Les entreprises sont bien conscientes désormais de l’importance de leur responsabilité sociétale (RSE) et de l’impact qu’elle peut avoir sur leur image de marque. La prise en compte des enjeux environne­mentaux, sociaux, économiques et éthiques, à toutes les étapes de la chaîne de production, tend à leur être imposée par des directives toujours plus contraignantes. Un projet de loi de la Commission euro­péenne prévoit que d’ici 2030, les marques soient tenues de produire, de manière éthique, des vêtements durables et dépourvus de produits chimiques dangereux. Mais dans un secteur aussi concurrentiel que l’industrie textile, cette vigilance est à double tranchant.

Peu à peu, les chaînes de sous-traitance se sont allongées, rendant tout contrôle et traçage quasiment impossibles (voir également encadré sur le secteur des cosmétiques). En 2016, un rap­port de Business and Human Rights Resource Centre6 révélait la pré­sence d’enfants réfugiés syriens dans trois usines de textile en Turquie. Si les enseignes H&M et Next ont tout de suite réagi, l’ONG déplore que pour bien d’autres grandes marques de vêtements, « ces travailleurs réfugiés semblent invisibles et loin de leurs préoccupations ».

Se responsabiliser en tant que consommateur

La meilleure garantie contre tous les abus, écologiques et humains, reste le changement d’attitude des consommateurs. Acheter moins et mieux, réfréner les achats d’im­pulsion, privilégier les marques « éthiques » et le « seconde main », penser à réparer, louer ou faire du troc. Cela peut s’apprendre dès le plus jeune âge, par exemple en recourant au test du BISOU que proposait Catherine Dauriac, prési­dente de Fashion Revolution France, dans une interview au site Vert.

« On commence par interroger le Besoin que l’on a de ce vêtement, avant de voir si ce besoin est Immédiat et s’il n’existe pas une pièce Semblable dans son vestiaire. Il s’agit aussi de s’inter­roger sur l’Origine du produit et ses conditions de fabrication, et enfin sur l’Utilité réelle que l’on va en retirer. Une fois ces cinq questions posées, en principe le besoin d’acheter est passé. » Une façon ludique de faire sa part dans l’avènement d’un monde plus respectueux de tous les enfants.

*Mode rapide

2 Fake or not – Fashion, de Catherine Dauriac

3 Collectif créé en 2013

4 Réseau d’organisations syndicales et d’ONG fondé en 1989 en vue de promouvoir le respect des droits humains, notamment du droit du travail dans les industries du textile

5 Bangladesh Institute of Labour Studies

6 Une ONG pour la responsabilisation des entreprises aux questions de droits de l’Homme

La face cachée de notre beauté

Minerai se présentant sous forme de plaques scintillantes, le mica apporte du brillant aux rouges à lèvres, fards à paupières et autres produits de beauté.

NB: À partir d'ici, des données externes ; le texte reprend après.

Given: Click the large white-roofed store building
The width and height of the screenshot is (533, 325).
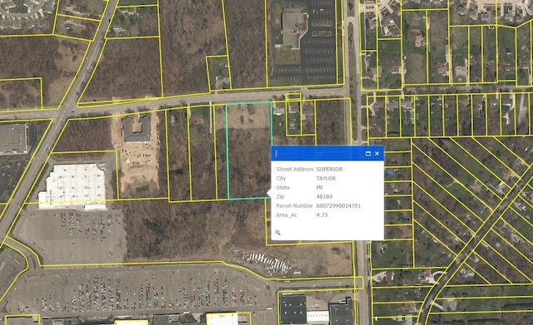Looking at the screenshot, I should tap(73, 186).
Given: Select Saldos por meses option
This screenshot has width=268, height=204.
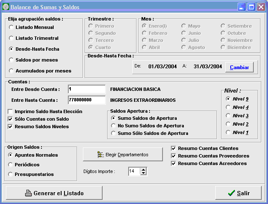Looking at the screenshot, I should tap(11, 60).
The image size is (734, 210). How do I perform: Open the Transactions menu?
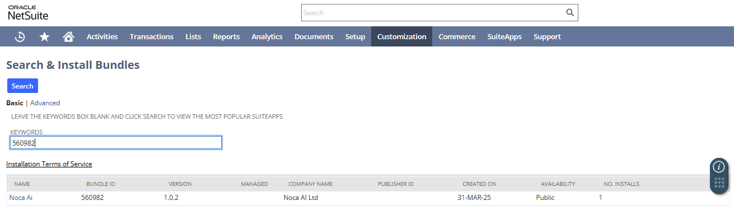click(152, 36)
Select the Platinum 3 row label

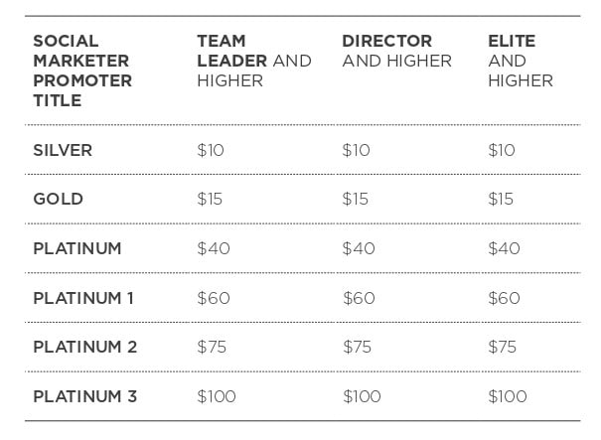pos(84,396)
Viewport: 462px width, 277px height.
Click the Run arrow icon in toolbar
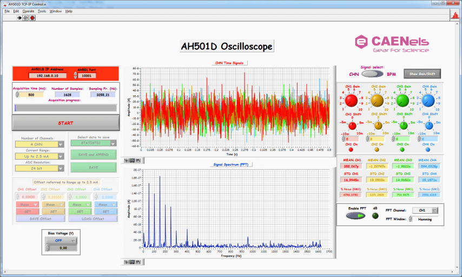[x=19, y=18]
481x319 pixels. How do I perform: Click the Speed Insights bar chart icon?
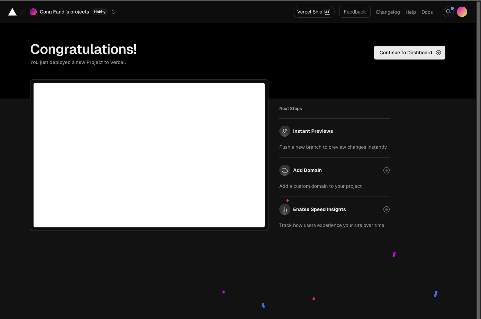[284, 209]
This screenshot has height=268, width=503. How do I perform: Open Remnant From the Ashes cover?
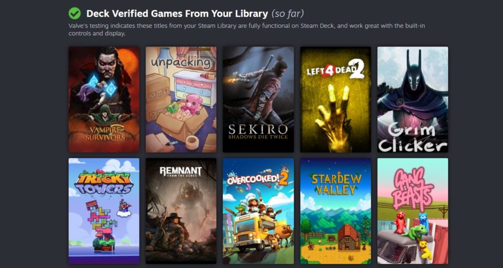[181, 211]
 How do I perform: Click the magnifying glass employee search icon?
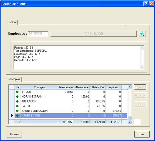click(142, 34)
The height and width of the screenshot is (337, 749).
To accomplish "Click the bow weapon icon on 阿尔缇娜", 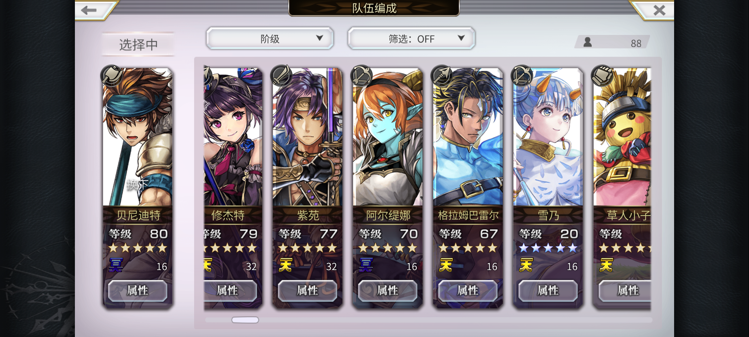I will (x=361, y=76).
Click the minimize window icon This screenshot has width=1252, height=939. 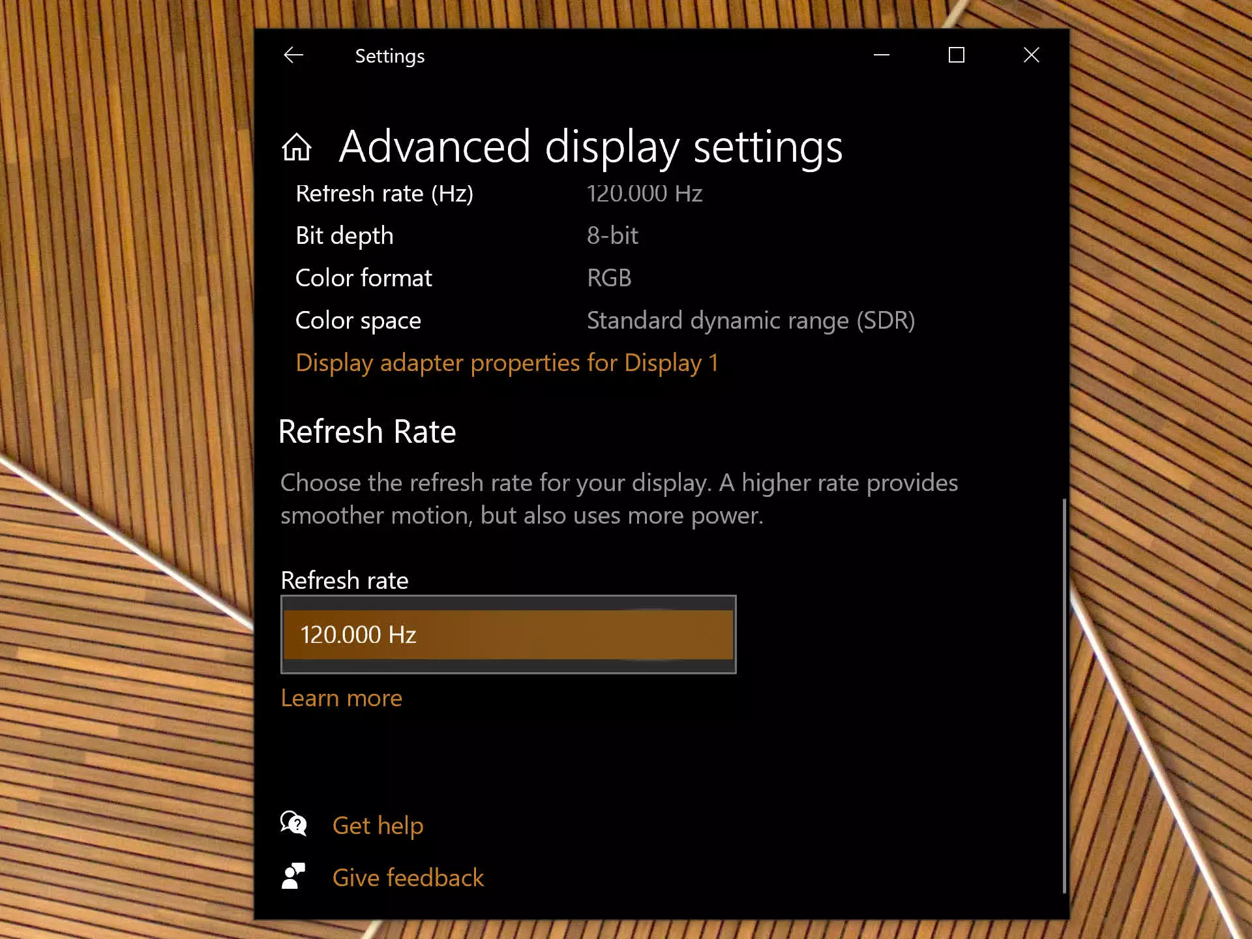(x=882, y=55)
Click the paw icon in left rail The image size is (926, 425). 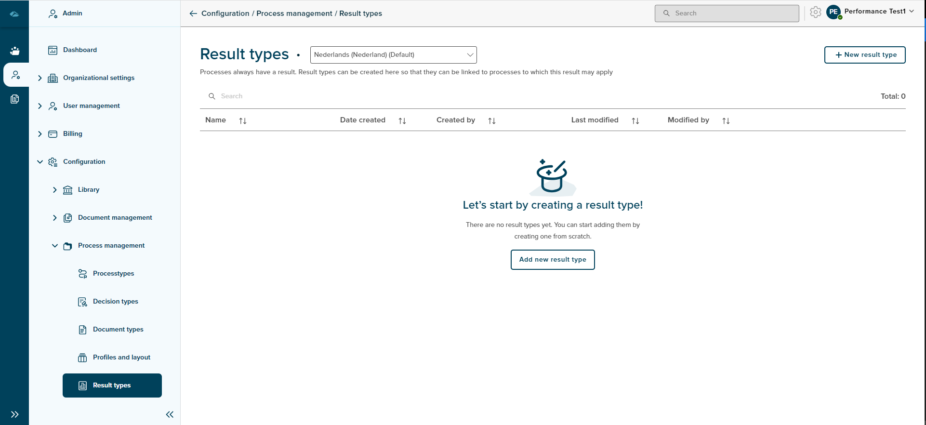(15, 51)
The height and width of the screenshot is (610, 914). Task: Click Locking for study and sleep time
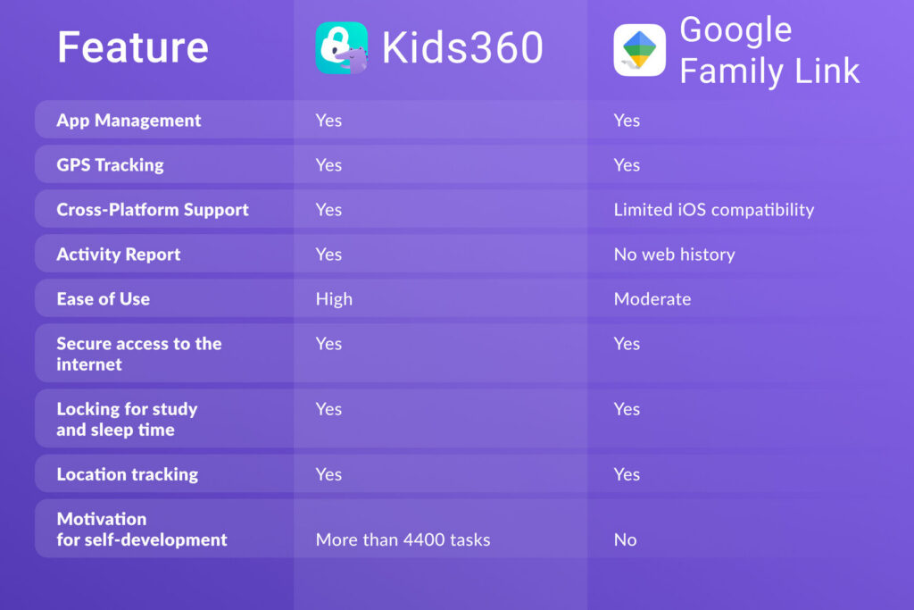point(127,419)
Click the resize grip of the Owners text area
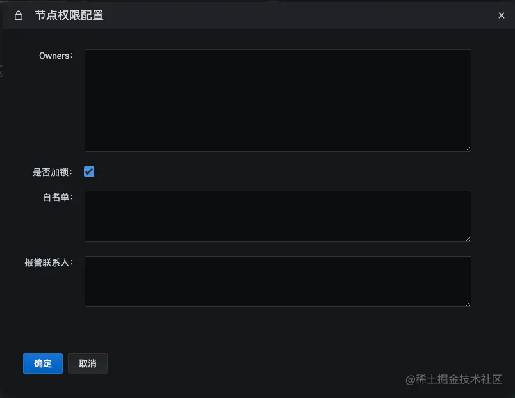Screen dimensions: 515x398 (468, 148)
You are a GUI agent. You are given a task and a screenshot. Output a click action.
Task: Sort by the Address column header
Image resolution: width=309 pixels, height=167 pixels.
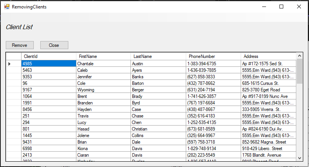268,56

On le trouve dans le sous-sol des États de Bihar et Jharkhand, parmi les plus pauvres d’Inde, mais aussi à Madagascar. Il est extrait par des enfants âgés parfois de seulement cinq ans qui travaillent avec leurs parents jusqu’à douze heures par jour dans des mines pouvant atteindre 250 mètres de profondeur. Il s’agit là de l’une des pires formes de travail des enfants, et aussi une des moins visibles. La plupart des mines sont en effet illégales, notamment en Inde où elles ont été officiellement fermées en 1980 pour stopper la déforestation.

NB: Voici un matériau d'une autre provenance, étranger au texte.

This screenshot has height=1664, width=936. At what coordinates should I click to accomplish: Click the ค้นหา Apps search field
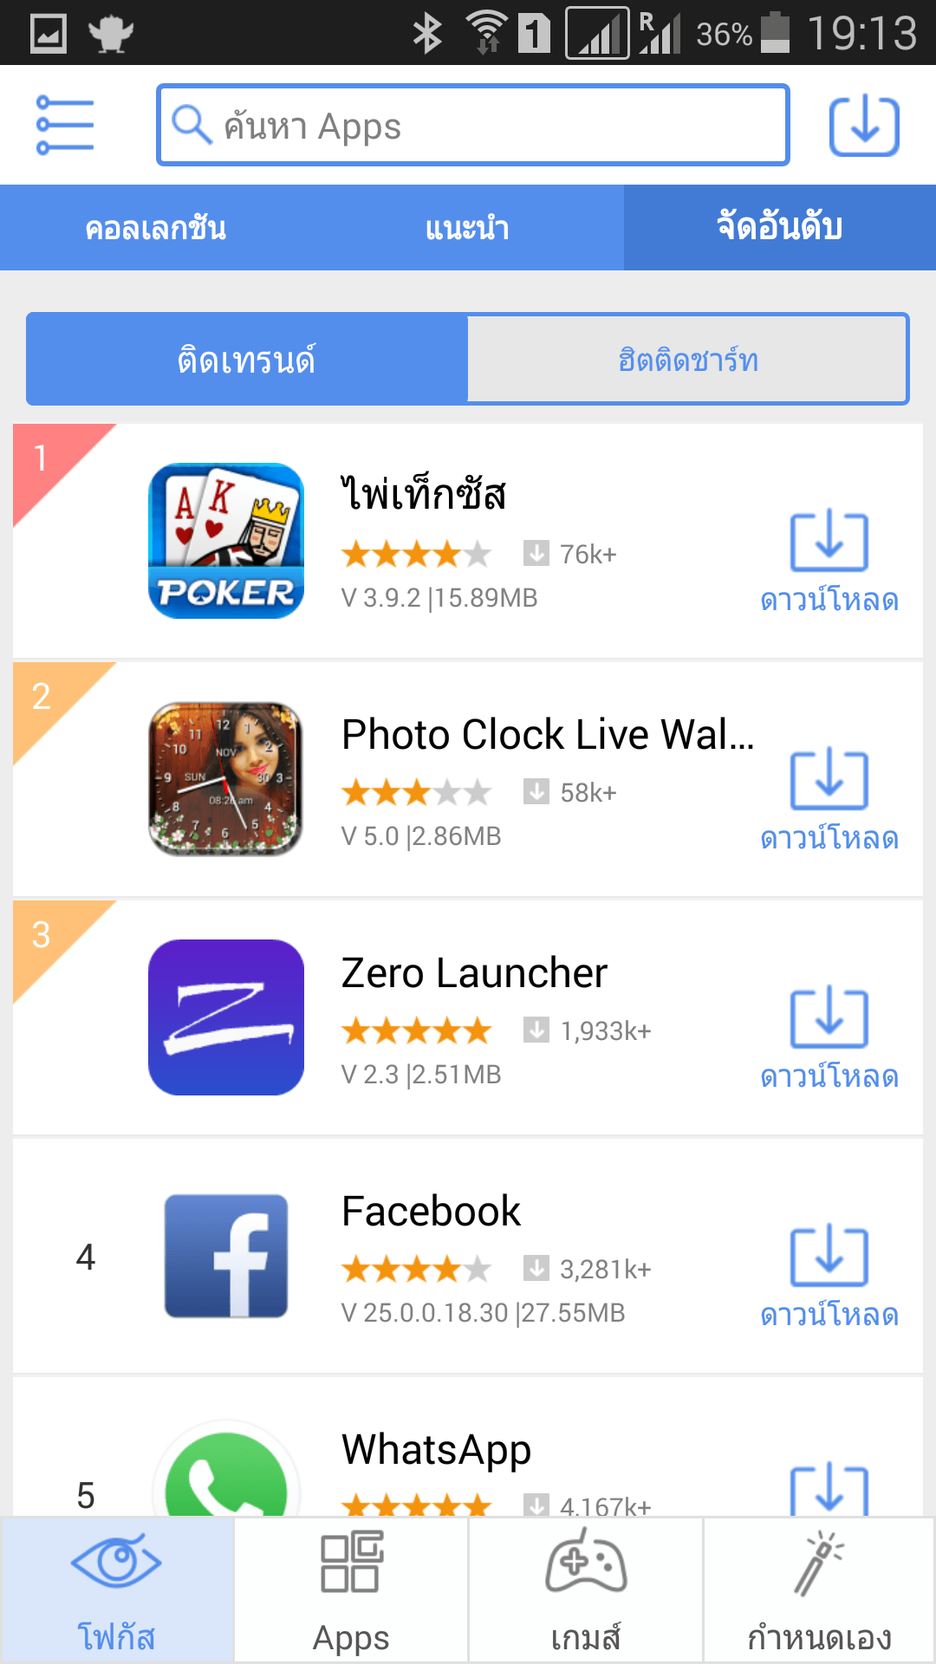click(472, 126)
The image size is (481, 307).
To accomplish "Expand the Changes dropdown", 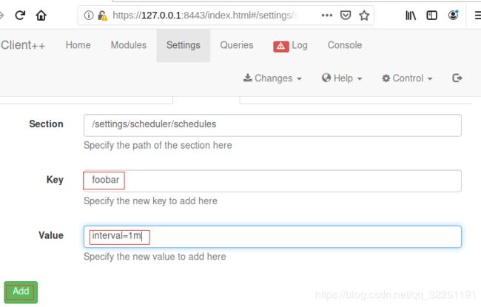I will click(x=272, y=78).
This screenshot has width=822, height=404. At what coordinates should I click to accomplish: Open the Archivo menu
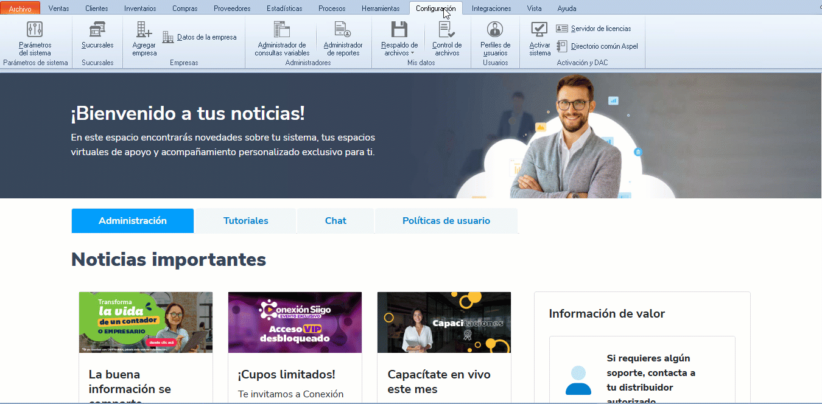tap(20, 9)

Selon une étude de l’ONG Terre des hommes, environ 22 000 enfants travaillaient dans les mines indiennes avant la pandémie de covid-19. En raison de cette dernière et de la fermeture des écoles qu’elle a entraînée, ce chiffre aurait encore augmenté depuis. Acheté treize centimes le kilo, le mica est souvent la seule source de revenus (misérables) des habitants de ces régions. Il est ensuite acheminé vers la Chine qui le revend aux marques de cosmétiques, via toute une chaîne particulièrement opaque de grossistes, tailleurs et intermédiaires qui, tous, nient avoir recours au travail des enfants dont ils savent parfaitement qu’il est interdit.